Saudi Arabia ran a fiscal deficit of about $98 billion in 2015, a figure that will decline only slightly to $87 billion this year. That deficit total is also probably closer to $120 billion in reality though, given that the costs from the war in Yemen were not included.

The fiscal squeeze is forcing some changes. First, the Saudi government is looking at new taxes, including a 5 percent value added tax (VAT). That may seem like a run-of-the-mill austerity measure, but for Saudi Arabia it is a novel proposal: it will be the first tax imposed in the country.

More to the point, the VAT is illustrative of where Saudi Arabia is heading.

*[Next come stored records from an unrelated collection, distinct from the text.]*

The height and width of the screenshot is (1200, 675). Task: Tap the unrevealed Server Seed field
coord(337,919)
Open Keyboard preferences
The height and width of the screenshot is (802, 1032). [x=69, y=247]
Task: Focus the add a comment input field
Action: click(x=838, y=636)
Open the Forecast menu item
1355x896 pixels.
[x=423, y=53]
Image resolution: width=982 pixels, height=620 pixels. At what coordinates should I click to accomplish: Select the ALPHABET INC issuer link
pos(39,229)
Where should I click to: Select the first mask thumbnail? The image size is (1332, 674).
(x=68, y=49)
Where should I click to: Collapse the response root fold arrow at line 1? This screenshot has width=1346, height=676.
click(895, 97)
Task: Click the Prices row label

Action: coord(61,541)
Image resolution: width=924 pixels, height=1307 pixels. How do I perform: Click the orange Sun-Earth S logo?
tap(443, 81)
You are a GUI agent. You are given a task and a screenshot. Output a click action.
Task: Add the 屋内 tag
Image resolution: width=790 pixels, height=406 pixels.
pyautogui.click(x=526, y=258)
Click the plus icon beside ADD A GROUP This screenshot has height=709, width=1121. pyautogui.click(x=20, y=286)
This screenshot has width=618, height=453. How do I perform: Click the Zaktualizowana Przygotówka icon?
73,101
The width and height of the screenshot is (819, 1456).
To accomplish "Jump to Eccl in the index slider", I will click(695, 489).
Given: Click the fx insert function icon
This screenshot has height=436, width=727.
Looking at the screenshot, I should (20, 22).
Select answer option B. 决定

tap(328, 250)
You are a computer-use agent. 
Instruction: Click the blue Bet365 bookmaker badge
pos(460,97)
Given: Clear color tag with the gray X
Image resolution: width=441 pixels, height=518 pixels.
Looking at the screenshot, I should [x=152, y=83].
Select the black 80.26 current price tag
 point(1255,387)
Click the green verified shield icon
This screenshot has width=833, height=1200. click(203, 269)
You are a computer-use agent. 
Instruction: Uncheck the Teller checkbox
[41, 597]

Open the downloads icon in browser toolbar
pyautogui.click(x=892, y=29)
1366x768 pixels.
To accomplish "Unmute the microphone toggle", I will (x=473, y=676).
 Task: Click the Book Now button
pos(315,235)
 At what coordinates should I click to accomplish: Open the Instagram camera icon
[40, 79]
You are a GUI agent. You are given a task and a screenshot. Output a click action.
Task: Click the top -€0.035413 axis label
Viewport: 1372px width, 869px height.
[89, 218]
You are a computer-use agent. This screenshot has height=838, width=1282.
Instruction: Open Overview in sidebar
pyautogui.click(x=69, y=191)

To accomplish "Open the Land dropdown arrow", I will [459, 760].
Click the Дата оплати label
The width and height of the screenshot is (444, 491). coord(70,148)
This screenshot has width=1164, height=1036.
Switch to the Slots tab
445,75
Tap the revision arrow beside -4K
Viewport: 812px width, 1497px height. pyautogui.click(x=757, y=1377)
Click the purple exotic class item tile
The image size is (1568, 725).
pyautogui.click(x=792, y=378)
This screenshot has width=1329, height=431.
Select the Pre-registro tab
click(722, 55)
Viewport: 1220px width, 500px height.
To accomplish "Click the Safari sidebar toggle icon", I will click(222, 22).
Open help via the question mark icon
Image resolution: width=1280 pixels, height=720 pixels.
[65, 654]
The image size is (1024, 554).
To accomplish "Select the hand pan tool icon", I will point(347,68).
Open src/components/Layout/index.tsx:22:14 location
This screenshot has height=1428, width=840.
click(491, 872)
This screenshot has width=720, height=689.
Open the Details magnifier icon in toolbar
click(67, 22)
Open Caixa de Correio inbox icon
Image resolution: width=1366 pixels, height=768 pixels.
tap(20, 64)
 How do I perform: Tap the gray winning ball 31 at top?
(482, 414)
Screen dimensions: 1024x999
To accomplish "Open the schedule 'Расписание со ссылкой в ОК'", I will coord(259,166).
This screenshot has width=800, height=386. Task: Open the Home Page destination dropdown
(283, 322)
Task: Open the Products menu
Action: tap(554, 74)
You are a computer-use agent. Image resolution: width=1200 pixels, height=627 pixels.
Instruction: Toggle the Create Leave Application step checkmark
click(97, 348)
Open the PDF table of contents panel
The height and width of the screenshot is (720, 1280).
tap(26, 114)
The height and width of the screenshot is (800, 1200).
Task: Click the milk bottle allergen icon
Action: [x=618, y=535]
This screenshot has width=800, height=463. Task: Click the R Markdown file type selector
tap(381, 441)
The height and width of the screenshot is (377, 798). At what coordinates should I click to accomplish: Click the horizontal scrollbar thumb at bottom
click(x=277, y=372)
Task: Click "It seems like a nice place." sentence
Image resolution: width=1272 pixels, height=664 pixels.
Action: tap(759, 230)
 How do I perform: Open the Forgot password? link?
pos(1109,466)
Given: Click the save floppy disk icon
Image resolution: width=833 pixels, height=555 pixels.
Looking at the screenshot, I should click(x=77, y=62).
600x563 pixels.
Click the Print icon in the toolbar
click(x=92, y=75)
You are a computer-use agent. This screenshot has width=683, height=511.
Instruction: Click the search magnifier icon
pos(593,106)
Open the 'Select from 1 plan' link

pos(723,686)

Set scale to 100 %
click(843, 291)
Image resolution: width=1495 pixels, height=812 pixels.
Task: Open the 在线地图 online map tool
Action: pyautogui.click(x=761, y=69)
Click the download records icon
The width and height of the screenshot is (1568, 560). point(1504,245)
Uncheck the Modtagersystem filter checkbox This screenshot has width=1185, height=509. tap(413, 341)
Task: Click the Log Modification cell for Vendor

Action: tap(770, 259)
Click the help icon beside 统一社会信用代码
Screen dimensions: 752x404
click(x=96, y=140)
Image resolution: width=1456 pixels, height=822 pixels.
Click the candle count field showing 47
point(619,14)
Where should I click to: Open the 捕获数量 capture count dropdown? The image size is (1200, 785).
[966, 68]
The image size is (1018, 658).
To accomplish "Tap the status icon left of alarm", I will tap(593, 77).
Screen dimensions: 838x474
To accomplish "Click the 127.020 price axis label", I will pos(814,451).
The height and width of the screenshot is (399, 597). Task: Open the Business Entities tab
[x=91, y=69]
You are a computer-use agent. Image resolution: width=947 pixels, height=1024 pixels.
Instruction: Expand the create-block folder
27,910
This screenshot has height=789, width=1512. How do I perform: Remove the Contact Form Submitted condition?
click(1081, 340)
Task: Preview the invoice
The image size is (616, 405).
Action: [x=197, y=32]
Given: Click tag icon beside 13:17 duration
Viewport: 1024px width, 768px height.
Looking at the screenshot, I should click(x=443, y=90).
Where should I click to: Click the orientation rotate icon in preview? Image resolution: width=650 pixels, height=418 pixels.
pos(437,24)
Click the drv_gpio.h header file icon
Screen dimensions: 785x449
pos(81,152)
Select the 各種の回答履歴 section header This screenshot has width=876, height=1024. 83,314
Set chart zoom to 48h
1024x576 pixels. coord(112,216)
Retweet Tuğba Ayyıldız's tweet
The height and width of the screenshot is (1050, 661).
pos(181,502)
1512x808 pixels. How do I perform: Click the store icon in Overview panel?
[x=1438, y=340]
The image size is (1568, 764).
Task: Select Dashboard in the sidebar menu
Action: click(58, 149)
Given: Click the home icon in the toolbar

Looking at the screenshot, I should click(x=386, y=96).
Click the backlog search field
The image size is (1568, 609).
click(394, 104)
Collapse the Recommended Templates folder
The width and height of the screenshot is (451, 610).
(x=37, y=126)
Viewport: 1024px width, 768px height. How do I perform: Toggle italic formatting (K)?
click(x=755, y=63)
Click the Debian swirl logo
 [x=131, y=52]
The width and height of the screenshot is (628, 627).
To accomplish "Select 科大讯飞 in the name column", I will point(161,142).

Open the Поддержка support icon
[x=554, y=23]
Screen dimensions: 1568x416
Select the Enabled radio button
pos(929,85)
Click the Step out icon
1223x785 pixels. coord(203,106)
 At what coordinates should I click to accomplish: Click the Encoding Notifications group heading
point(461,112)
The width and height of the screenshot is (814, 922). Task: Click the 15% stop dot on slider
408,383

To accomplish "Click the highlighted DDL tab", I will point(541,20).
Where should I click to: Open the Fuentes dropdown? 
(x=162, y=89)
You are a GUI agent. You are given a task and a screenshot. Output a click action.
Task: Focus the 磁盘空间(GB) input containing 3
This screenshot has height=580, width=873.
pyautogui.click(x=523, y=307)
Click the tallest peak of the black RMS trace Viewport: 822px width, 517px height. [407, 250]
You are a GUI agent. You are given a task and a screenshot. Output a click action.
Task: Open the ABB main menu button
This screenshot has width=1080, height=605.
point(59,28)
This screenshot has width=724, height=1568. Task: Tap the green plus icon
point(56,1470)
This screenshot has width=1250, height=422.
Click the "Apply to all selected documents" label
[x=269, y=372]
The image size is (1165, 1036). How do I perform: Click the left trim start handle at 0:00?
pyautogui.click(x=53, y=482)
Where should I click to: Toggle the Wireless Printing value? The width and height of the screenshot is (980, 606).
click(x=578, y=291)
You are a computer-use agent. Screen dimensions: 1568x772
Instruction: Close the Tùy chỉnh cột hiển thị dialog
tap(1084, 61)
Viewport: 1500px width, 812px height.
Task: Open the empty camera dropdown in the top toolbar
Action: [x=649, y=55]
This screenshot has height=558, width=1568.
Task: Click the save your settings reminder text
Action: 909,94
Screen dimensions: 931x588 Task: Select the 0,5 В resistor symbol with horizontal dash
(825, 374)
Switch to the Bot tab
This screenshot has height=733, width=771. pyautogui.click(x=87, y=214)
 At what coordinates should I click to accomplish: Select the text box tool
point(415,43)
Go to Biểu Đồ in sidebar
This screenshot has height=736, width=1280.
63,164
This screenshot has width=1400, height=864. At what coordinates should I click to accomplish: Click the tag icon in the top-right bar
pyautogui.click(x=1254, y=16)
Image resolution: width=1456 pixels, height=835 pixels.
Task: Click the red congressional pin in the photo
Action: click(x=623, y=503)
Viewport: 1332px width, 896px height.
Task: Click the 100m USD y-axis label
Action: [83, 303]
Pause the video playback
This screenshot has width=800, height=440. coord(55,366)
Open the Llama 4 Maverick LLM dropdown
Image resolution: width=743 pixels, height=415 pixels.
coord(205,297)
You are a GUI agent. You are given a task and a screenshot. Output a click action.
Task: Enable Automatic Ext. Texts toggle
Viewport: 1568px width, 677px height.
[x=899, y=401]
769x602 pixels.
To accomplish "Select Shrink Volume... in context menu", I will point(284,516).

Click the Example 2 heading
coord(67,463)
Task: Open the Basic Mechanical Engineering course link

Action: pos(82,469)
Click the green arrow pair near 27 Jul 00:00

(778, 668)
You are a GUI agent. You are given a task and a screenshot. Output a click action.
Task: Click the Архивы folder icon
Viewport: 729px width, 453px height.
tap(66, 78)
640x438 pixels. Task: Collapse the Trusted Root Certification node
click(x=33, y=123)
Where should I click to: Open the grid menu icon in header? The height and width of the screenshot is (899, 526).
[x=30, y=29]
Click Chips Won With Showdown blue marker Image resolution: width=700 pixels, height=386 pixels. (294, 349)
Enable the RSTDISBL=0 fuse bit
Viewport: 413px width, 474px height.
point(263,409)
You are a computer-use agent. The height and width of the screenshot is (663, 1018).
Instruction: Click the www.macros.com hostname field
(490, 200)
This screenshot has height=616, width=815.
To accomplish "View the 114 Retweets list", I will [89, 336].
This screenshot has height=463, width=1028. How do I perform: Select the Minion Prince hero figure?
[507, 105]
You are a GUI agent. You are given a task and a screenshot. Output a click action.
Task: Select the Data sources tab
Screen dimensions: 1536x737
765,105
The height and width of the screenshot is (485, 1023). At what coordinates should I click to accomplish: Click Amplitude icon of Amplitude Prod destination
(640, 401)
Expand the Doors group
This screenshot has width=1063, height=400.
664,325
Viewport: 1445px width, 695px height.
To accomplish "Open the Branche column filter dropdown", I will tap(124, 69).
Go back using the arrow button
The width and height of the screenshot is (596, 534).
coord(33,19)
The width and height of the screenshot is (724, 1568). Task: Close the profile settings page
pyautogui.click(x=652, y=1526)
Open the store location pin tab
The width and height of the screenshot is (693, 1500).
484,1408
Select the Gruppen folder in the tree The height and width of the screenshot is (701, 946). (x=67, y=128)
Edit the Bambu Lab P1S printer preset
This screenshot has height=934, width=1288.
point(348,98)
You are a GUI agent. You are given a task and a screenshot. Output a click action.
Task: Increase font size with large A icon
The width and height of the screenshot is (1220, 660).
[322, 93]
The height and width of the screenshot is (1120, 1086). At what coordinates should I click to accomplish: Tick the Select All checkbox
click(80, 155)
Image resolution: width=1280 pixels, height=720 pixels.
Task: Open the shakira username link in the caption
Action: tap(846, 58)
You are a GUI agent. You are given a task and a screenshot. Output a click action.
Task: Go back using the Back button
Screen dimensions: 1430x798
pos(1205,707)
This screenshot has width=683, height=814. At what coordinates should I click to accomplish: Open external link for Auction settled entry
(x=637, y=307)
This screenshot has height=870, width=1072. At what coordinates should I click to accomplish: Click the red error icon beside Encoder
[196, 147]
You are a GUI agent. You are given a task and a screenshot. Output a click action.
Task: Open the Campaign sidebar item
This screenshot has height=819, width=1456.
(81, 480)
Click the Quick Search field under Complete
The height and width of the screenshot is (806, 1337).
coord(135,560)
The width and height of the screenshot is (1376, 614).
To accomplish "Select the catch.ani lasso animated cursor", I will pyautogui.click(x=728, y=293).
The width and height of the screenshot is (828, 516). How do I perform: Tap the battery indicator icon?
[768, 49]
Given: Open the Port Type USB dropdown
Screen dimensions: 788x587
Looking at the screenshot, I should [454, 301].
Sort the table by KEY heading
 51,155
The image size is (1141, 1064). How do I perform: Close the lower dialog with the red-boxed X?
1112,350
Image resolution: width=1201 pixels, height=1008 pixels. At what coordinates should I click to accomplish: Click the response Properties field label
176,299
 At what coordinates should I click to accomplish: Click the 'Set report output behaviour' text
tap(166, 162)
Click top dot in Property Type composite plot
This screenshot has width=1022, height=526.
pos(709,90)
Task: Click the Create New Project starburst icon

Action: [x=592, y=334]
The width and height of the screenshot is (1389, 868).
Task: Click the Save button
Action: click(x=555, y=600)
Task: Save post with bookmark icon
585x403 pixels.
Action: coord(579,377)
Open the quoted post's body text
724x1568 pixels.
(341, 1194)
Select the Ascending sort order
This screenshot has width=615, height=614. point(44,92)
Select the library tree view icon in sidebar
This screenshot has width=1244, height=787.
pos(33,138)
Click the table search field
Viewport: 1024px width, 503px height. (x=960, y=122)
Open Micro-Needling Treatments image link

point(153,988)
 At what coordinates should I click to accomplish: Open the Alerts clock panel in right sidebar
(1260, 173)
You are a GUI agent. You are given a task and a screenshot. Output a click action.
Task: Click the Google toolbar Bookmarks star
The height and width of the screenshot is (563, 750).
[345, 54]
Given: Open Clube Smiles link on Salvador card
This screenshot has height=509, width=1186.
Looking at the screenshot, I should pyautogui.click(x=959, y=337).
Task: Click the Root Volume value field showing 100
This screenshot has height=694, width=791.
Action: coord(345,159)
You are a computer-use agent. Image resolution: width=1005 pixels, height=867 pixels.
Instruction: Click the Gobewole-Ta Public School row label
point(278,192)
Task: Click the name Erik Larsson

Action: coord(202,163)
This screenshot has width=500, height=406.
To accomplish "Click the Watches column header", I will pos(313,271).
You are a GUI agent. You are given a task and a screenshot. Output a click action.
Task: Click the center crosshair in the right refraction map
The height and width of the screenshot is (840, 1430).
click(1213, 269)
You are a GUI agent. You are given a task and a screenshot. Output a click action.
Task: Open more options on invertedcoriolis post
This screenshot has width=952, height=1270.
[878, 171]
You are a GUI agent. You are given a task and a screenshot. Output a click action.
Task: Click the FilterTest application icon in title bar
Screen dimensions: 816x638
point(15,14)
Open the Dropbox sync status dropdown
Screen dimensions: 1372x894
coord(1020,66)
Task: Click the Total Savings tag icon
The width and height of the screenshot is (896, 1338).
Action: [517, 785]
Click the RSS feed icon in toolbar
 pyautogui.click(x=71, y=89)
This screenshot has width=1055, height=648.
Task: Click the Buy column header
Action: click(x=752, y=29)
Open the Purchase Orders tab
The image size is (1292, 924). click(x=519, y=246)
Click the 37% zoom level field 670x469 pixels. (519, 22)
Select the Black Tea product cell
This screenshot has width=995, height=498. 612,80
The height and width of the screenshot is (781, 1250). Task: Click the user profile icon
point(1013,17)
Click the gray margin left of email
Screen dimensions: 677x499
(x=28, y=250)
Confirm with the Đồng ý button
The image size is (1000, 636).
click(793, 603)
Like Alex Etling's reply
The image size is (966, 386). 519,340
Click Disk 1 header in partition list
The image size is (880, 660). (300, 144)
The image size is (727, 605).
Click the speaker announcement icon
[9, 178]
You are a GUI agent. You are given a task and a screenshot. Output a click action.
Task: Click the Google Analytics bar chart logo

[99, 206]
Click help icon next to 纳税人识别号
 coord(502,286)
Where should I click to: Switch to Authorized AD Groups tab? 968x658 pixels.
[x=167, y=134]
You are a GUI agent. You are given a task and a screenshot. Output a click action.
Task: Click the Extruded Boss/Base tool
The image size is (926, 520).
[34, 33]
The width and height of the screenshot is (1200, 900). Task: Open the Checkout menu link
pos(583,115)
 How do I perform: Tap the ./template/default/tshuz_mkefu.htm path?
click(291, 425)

The Atlantic Council argues that the kingdom is starting to reform its economy in fundamentally positive ways. Low oil prices are forcing it to rely more upon taxes and less on oil revenues. That would start to make Saudi Arabia less of a “rentier state,” a country that has no need to build much of an economy because resource extraction is so lucrative. Rentier states often suffer from greater corruption and a deeper lack of responsiveness to the needs of the public, since abundant oil revenues mean that the government does not need revenue from its populace.

Another major shift in Saudi Arabia could be the partial privatization of Saudi Aramco. Prince Mohammed bin Salman made news in early January when he told The Economist that the government was mulling over such a step. There has been a lot of speculation about why an IPO would be staged. Transparency appears to be a top concern. While Aramco routinely publishes operational data, detailing production figures, shipments, and downstream activity, the company reveals very little about its finances. “The most likely explanation for Saudi Aramco’s lack of financial transparency is that it wants to hide how much money is siphoned off to the royal family,” The Atlantic Council report suggests.

By privatizing some Aramco assets (likely downstream) and cleaning up and publishing data from the company’s books, the Saudi government apparently is showing some recognition that its relationship with the public must change. “Naturally, the royal family is unlikely to find itself cut off from any of the oil benefits to which it is accustomed. However, what is likely to change is that the family will no longer see itself as able to access funds without being held responsible by the Saudi public.”

Obviously, the downturn in oil prices is not exactly something that the Saudi government is happy about. Although it has about $616 billion in cash reserves, enough to finance its large fiscal deficits for years, Saudi Arabia is burning through those reserves at a rapid clip. In 2014, Saudi Arabia had $746 billion in reserves at its highest point.

Also, the government’s perennial top concern is social stability. Having to introduce new austerity measures, reduce subsidies, raise some taxes, and generally acknowledge that the country’s luxurious days could be coming to an end, the fall in oil prices presents some new risks. As The Atlantic Council notes in its report, any instability in a country that accounts for 10 percent of the world’s oil production would be felt across the globe.

Still, the reforms underway are long overdue, and in that sense, there is a silver lining in the crude price crash. In recent years, Saudi Arabia has succeeded in starting to build a more diversified industrial economy, with new facilities producing chemicals, fertilizers, aluminum, cement, and other industrial products. Up until now, however, economic diversification has not gone as far as it could. Part of the reason is that Saudi Arabia, as a “rentier state,” does not tax manufacturing, and thus, has had little incentive to promote its growth. For that matter, it has had little incentive to promote the growth of any non-oil sector of its economy.

Now, the reforms underway – new taxes, subsidy cuts, and the partial privatization of Saudi Aramco – are making Saudi Arabia “increasingly resemble most modern economic states.”

However, it is still early days and the reforms are far from assured. “Admittedly, complete change will not come overnight, but it is nonetheless being prodded on by the decline in income,” the report concludes.